* REQUIREMENTS:
Go through the material below and keep only the lines that contain the string "link". Capitalization counts, so a match must have the same uppercase and lowercase letters.

* INFORMATION GIVEN:
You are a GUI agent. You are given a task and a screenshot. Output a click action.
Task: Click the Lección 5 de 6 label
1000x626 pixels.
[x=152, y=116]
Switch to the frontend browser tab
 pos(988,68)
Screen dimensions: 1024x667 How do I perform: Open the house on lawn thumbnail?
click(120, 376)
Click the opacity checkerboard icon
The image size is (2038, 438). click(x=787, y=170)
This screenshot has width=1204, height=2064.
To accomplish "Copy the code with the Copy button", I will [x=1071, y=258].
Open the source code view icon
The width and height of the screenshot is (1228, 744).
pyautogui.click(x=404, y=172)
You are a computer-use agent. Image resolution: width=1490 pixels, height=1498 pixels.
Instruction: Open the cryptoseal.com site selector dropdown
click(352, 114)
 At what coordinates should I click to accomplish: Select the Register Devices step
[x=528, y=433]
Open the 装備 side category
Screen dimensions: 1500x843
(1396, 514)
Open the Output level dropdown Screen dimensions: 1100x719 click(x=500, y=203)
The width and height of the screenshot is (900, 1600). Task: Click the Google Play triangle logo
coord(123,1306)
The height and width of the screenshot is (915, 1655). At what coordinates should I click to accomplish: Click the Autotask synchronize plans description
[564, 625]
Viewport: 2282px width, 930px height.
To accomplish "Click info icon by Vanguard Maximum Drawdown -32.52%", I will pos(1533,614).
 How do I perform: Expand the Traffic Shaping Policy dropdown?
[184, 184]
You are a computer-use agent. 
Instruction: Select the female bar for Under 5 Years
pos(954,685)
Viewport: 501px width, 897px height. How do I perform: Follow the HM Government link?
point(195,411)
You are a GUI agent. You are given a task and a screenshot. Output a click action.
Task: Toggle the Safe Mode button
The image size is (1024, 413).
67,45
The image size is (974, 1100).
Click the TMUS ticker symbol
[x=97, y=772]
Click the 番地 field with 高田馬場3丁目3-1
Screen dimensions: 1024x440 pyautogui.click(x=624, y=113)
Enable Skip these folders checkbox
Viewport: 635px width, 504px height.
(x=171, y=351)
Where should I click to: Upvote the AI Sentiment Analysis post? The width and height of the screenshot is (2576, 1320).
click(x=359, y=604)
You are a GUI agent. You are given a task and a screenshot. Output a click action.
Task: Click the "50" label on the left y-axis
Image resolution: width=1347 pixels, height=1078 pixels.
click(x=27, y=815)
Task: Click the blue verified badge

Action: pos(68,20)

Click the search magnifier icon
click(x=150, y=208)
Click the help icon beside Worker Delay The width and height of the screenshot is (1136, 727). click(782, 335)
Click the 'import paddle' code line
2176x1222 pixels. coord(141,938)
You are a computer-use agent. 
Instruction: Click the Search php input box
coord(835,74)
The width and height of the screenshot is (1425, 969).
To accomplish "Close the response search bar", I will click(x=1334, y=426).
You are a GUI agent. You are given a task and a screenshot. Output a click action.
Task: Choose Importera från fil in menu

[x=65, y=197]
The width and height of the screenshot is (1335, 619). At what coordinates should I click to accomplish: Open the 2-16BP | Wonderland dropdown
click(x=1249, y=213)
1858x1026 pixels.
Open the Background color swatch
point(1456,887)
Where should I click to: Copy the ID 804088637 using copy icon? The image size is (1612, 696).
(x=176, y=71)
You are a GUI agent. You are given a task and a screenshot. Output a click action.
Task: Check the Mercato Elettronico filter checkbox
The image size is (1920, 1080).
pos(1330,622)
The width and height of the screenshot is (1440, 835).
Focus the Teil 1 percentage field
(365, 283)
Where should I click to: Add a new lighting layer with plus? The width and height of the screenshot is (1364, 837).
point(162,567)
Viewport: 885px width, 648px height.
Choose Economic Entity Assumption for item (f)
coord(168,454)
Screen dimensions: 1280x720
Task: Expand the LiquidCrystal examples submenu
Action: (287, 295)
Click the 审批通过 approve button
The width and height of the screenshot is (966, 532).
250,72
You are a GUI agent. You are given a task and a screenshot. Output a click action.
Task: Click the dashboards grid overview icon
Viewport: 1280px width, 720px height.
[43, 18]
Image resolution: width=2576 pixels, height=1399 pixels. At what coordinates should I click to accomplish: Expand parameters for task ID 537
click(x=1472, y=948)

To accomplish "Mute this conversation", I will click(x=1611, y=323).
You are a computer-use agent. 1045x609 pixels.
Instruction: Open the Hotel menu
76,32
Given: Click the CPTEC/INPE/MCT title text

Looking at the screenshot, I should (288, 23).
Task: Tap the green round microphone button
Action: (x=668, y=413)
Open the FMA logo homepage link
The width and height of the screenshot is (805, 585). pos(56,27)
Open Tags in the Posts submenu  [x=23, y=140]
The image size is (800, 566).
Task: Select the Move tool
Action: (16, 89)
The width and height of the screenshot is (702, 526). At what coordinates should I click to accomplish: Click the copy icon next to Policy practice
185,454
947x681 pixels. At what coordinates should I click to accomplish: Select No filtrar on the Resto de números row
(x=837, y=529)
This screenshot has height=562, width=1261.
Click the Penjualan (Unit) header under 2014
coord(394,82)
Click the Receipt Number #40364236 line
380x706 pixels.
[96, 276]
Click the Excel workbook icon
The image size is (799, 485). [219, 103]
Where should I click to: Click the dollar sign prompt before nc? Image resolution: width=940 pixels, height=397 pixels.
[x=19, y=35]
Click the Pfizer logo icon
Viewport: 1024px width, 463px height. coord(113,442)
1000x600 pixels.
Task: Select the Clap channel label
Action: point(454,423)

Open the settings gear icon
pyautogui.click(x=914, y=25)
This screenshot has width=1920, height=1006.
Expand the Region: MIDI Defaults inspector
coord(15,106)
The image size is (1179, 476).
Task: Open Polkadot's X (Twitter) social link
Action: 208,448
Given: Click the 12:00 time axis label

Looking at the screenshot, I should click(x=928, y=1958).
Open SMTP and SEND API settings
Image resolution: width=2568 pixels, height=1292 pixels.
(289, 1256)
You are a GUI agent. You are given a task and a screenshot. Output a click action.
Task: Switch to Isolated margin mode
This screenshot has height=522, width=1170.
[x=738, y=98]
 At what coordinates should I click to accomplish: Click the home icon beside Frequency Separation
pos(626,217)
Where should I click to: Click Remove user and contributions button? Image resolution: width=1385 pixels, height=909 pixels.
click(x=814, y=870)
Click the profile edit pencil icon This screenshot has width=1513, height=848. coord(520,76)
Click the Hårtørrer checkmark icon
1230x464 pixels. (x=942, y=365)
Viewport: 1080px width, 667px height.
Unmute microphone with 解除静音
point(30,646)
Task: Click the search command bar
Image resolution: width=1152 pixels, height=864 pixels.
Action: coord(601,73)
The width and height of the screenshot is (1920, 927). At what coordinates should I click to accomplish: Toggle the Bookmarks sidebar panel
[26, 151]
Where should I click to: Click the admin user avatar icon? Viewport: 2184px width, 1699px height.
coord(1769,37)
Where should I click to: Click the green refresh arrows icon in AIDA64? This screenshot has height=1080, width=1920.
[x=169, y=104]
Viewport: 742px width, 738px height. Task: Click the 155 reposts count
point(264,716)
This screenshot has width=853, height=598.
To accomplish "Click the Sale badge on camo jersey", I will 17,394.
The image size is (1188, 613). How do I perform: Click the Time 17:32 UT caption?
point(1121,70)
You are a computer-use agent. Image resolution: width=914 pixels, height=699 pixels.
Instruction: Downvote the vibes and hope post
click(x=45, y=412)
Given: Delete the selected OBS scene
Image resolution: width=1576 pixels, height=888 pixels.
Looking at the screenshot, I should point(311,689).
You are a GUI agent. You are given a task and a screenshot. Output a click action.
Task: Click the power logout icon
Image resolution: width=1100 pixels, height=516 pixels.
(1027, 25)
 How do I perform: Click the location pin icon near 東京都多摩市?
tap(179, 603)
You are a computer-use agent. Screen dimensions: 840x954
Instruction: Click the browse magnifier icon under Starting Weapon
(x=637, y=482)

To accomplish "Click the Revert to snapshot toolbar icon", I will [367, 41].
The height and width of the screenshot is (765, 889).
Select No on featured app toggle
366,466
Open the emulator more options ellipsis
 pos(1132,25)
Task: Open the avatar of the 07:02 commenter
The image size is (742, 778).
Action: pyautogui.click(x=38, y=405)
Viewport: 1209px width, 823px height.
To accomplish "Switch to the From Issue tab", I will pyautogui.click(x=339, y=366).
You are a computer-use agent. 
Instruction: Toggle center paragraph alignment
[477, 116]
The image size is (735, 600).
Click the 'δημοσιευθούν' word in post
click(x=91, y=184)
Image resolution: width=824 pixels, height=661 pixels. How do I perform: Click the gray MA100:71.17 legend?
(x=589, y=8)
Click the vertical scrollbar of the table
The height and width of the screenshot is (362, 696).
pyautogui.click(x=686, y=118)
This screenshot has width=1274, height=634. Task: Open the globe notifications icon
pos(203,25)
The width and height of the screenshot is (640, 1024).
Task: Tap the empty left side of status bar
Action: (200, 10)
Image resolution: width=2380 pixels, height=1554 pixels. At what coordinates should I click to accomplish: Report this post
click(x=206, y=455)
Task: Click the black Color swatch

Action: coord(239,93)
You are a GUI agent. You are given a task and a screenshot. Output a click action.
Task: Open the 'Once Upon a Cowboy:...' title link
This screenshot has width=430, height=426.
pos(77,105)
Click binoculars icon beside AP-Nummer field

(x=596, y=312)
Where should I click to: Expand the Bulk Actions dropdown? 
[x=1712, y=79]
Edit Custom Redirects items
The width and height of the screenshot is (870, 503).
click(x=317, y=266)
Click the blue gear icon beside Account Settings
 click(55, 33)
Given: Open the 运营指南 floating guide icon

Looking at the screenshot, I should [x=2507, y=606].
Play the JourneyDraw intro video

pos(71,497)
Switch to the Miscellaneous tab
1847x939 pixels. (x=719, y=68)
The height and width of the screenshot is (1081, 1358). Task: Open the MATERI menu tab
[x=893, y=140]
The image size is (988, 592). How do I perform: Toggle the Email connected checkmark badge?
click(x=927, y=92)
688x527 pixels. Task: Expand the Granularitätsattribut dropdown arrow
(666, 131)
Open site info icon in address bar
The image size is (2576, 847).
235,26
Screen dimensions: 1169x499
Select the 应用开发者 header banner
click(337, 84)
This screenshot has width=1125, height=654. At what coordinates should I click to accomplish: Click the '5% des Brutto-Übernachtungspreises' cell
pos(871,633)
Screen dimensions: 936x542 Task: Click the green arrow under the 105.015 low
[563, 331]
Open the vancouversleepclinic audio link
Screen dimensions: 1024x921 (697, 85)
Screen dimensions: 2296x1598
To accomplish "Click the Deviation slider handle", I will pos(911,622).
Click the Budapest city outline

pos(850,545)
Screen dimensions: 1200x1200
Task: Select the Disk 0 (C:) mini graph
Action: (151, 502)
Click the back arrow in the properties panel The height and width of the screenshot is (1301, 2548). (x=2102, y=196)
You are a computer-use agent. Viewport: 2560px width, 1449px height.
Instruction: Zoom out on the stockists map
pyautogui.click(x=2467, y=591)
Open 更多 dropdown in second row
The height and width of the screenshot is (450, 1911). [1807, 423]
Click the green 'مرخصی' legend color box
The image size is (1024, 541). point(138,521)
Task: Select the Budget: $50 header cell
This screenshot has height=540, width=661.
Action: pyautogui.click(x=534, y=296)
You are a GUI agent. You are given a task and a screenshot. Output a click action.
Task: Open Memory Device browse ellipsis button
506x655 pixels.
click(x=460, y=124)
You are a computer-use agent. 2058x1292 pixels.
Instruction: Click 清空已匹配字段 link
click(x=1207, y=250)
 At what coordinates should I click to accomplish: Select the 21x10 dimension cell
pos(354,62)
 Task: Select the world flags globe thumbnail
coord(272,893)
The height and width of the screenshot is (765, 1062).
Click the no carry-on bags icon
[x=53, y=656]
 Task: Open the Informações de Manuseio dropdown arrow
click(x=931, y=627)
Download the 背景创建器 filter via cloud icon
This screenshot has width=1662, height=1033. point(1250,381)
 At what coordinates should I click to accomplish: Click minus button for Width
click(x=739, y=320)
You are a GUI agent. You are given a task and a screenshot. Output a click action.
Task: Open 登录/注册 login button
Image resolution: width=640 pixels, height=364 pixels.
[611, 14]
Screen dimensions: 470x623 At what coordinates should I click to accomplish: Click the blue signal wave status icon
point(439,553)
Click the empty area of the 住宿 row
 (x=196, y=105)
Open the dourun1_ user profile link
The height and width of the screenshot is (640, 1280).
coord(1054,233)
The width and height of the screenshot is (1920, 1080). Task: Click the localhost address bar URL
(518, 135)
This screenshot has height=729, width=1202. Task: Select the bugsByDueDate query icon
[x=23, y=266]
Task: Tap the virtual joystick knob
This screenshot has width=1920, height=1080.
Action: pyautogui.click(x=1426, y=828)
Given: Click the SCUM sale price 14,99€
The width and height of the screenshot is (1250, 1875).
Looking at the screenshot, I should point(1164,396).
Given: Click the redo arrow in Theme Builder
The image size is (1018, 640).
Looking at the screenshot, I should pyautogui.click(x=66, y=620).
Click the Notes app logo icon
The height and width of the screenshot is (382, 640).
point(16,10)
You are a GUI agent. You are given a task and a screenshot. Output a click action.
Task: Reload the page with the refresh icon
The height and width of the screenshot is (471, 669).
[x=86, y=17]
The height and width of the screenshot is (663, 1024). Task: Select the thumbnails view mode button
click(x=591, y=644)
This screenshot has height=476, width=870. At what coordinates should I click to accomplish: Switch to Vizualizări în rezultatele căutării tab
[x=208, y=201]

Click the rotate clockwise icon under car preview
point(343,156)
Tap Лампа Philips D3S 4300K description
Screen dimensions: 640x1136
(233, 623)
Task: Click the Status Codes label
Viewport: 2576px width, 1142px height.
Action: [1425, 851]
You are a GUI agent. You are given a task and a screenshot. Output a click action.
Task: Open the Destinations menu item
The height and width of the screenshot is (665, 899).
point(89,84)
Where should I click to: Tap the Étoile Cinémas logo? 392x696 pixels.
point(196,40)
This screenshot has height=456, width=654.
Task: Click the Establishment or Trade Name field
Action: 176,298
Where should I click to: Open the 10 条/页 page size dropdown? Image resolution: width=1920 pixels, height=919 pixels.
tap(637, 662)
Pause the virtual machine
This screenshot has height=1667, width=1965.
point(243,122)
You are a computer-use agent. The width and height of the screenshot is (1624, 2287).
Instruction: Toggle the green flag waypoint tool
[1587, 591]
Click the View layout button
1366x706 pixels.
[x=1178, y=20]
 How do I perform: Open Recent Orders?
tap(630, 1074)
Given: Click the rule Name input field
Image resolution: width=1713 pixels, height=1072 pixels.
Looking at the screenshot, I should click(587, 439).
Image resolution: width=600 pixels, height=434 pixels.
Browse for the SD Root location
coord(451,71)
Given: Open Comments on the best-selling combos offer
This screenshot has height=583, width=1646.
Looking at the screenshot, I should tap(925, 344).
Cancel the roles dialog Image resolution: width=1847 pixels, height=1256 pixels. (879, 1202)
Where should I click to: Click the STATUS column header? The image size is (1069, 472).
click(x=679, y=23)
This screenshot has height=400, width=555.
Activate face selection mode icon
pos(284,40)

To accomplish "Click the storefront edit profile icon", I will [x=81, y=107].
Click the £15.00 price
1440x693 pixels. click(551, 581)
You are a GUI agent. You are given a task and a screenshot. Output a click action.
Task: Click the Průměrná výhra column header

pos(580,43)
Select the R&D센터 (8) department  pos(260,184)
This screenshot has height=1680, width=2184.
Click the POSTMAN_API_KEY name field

* FULL RESPONSE:
Viewport: 501px width, 897px height. How do I perform: Follow the HM Government link?
Open the FMA logo homepage link
Task: Open Polkadot's X (Twitter) social link
Task: Open the 'Once Upon a Cowboy:...' title link
Open the vancouversleepclinic audio link
Instruction: Click 清空已匹配字段 link
Open the dourun1_ user profile link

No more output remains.